Since the exponential calculation of sigmoid function is particularly time-consuming, ReLU6*(x+3)/6 is used to approximate the substitution.

Tanh function

It solves the problem of non-zero centered output of Sigmoid function. However, the problem of gradient disappearance and power operation still exist.

ReLu function

Advantages: when the input is positive, there is no gradient saturation problem. The calculation is much faster.
Disadvantages: neuron inactivation problem. When the input is negative, ReLU will completely fail. In the process of back propagation, if a negative number is input, the gradient will be completely zero. The ReLU function is also not a 0-centered function. The forward output is infinite. Function derivation is discontinuous.

Softplus function

Softplus function can be regarded as the smoothing of ReLU function.

Leaky ReLu function

Leaky ReLU function adjusts the zero gradient (neuron inactivation) problem of negative value by giving a very small linear component to negative input. Helps to expand the scope of the ReLU function, usually α The value of is about 0.01. However, the forward output is still infinite. Function derivation is discontinuous.

PReLu(Parametric) function

α Can learn

Randomized Leaky ReLu function

Randomized Leaky ReLU is a random version of Leaky ReLU( α Is a random selection). It was first proposed in the NDSB competition. The core idea is that in the process of training, α It is randomly selected from a Gaussian distribution N, and then corrected during the test (similar to the usage of Dropout). In the testing phase, all the α i take an average. NDSB champion α It is randomly selected from N(3,8).

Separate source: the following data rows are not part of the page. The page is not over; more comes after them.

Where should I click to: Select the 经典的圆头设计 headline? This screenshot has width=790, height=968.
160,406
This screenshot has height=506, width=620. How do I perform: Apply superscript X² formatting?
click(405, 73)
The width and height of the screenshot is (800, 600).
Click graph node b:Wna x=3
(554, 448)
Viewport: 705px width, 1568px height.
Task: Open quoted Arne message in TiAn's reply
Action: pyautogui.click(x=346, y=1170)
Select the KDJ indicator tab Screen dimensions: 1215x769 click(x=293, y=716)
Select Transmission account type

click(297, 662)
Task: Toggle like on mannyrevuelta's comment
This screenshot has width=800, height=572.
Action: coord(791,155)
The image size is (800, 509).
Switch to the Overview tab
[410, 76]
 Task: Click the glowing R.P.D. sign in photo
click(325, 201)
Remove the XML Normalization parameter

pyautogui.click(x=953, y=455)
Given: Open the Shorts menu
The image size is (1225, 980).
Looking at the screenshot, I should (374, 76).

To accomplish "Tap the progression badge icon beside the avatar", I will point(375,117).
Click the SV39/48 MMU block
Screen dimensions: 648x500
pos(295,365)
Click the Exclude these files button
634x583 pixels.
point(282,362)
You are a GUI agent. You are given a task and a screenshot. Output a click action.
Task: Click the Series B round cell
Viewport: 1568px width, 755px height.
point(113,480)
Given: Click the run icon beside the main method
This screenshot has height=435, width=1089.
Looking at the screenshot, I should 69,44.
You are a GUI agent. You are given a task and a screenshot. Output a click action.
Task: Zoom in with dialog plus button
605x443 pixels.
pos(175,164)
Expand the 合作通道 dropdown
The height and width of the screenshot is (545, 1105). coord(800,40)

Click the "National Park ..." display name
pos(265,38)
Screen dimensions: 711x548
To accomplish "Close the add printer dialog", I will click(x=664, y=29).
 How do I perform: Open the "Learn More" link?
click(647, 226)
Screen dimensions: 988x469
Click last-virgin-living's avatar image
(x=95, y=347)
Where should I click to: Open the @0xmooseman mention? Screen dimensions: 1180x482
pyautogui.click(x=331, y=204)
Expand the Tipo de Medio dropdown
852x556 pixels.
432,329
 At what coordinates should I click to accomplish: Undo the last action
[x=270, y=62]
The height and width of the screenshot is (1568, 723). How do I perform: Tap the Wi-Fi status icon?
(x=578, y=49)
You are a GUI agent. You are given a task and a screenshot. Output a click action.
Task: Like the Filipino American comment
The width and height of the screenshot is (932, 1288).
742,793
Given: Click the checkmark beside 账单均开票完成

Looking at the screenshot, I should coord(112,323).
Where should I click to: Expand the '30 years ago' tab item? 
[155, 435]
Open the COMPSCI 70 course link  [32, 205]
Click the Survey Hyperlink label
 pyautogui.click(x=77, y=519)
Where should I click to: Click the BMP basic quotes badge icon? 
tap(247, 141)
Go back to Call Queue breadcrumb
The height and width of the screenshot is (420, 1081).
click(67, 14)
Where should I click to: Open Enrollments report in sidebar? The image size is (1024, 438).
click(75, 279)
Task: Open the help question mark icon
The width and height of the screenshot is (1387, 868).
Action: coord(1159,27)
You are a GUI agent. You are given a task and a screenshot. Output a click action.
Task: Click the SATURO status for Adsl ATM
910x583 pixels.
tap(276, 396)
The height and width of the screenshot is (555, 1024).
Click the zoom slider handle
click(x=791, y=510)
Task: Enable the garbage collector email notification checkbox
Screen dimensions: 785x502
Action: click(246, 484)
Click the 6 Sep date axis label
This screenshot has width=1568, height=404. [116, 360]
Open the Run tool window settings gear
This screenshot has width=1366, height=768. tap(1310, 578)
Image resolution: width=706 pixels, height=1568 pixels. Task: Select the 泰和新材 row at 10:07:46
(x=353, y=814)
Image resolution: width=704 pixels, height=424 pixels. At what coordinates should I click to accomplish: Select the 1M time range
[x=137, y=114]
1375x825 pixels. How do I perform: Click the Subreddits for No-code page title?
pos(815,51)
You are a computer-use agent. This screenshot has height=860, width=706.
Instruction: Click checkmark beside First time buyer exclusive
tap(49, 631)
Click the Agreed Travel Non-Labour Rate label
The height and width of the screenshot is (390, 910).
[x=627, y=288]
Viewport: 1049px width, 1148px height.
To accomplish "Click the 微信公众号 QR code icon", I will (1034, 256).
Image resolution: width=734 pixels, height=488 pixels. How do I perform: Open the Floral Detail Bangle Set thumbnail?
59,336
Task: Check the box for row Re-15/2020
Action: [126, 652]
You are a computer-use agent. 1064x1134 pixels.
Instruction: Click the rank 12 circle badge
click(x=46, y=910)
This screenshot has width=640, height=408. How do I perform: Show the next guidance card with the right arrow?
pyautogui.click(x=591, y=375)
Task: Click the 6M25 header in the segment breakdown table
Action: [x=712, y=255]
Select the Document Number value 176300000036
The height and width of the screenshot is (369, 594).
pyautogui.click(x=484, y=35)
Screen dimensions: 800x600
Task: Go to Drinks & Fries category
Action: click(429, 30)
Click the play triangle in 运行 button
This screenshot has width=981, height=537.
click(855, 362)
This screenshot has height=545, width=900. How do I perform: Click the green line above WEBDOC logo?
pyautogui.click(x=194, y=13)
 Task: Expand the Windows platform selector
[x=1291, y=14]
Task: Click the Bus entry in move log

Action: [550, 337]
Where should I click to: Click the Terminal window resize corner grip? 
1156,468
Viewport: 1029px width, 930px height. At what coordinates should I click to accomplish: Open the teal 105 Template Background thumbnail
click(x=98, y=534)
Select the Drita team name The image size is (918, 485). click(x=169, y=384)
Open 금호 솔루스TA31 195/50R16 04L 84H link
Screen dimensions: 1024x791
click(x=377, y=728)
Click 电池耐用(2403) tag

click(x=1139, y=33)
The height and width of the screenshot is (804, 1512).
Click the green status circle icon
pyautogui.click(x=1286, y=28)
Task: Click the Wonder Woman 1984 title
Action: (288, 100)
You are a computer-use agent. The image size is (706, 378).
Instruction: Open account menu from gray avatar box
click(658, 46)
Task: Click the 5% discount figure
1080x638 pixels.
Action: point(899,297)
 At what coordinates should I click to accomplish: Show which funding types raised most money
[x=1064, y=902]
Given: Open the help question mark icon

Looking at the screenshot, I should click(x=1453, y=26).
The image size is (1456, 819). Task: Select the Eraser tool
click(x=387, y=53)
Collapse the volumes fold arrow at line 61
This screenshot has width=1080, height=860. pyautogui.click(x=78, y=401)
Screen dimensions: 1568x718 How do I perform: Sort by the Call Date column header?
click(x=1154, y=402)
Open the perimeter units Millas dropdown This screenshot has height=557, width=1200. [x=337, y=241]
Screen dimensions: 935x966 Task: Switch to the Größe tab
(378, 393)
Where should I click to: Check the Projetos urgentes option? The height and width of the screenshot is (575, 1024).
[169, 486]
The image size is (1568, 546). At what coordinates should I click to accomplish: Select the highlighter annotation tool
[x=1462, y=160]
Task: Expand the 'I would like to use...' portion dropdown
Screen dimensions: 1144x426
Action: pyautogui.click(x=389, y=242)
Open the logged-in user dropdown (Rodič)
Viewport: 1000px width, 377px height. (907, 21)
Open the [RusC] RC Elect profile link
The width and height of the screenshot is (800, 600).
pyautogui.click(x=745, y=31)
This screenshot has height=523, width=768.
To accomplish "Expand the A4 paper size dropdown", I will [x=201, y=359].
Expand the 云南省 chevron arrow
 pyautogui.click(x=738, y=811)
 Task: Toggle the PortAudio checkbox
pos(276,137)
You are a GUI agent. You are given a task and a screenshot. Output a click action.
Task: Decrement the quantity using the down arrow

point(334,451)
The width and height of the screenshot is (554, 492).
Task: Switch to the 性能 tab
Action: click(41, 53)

ELU(Exponential Linear Units) function

The calculation intensity of the ELU function is higher. Similar to Leaky ReLU, although it is better than ReLU in theory, there is no sufficient evidence in practice that ELU is always better than ReLU.

ReLu6 function

Limit the maximum value to 6 to solve the problem that the forward output of ReLu is infinite.

Swish function (SiLU)

Sigmoid Weighted Liner Unit(SiLU)

Swish's design is inspired by the use of the sigmoid function of gating. Sigmoid here is used as the automatic control door.

H-Swish function

H-Swish as for Lightweight network The activation function appears in the ICCV 2019 published by Google MobileNet V3 Yes. In the Swish function, because the exponential calculation of sigmoid function is particularly time-consuming, it is not suitable for the network deployed on the mobile end. The author uses ReLU6*(x+3)/6 to approximately replace sigmoid and named it h-sigmoid.

Mish function

• No upper bound and lower bound: no upper bound is a characteristic required by any activation function, because it avoids gradient saturation that leads to a sharp decline in training speed. Therefore, speed up the training process. The lower bound attribute helps to achieve strong regularization effect (appropriate fitting model). (this property of Mish is similar to that of ReLU and Swish, and its range is [≈ 0.31, ∞).
• Nonmonotonic function: this property helps to maintain a small negative value, so as to stabilize the gradient flow of the network. Most commonly used activation functions cannot maintain negative values, so most neurons are not updated.
• Infinite order continuity and smoothness: Mish is a smooth function with good generalization ability and effective optimization ability of results, which can improve the quality of results. However, Swish and Mish are more or less similar in macro view.

class Mish(nn.Module):
    @staticmethod
    def forward(x):
        return x * F.softplus(x).tanh()


class MemoryEfficientMish(nn.Module):
    class F(torch.autograd.Function):
        @staticmethod
        def forward(ctx, x):
            ctx.save_for_backward(x)
            return x.mul(torch.tanh(F.softplus(x)))  # x * tanh(ln(1 + exp(x)))

        @staticmethod
        def backward(ctx, grad_output):
            x = ctx.saved_tensors[0]
            sx = torch.sigmoid(x)
            fx = F.softplus(x).tanh()
            return grad_output * (fx + x * sx * (1 - fx * fx))

    def forward(self, x):
        return self.F.apply(x)

Gaussian error linear element (GELUs)

The important property of the model is nonlinearity. At the same time, for the generalization ability of the model, random regularization needs to be added, such as dropout (in fact, it is also a disguised random nonlinear activation).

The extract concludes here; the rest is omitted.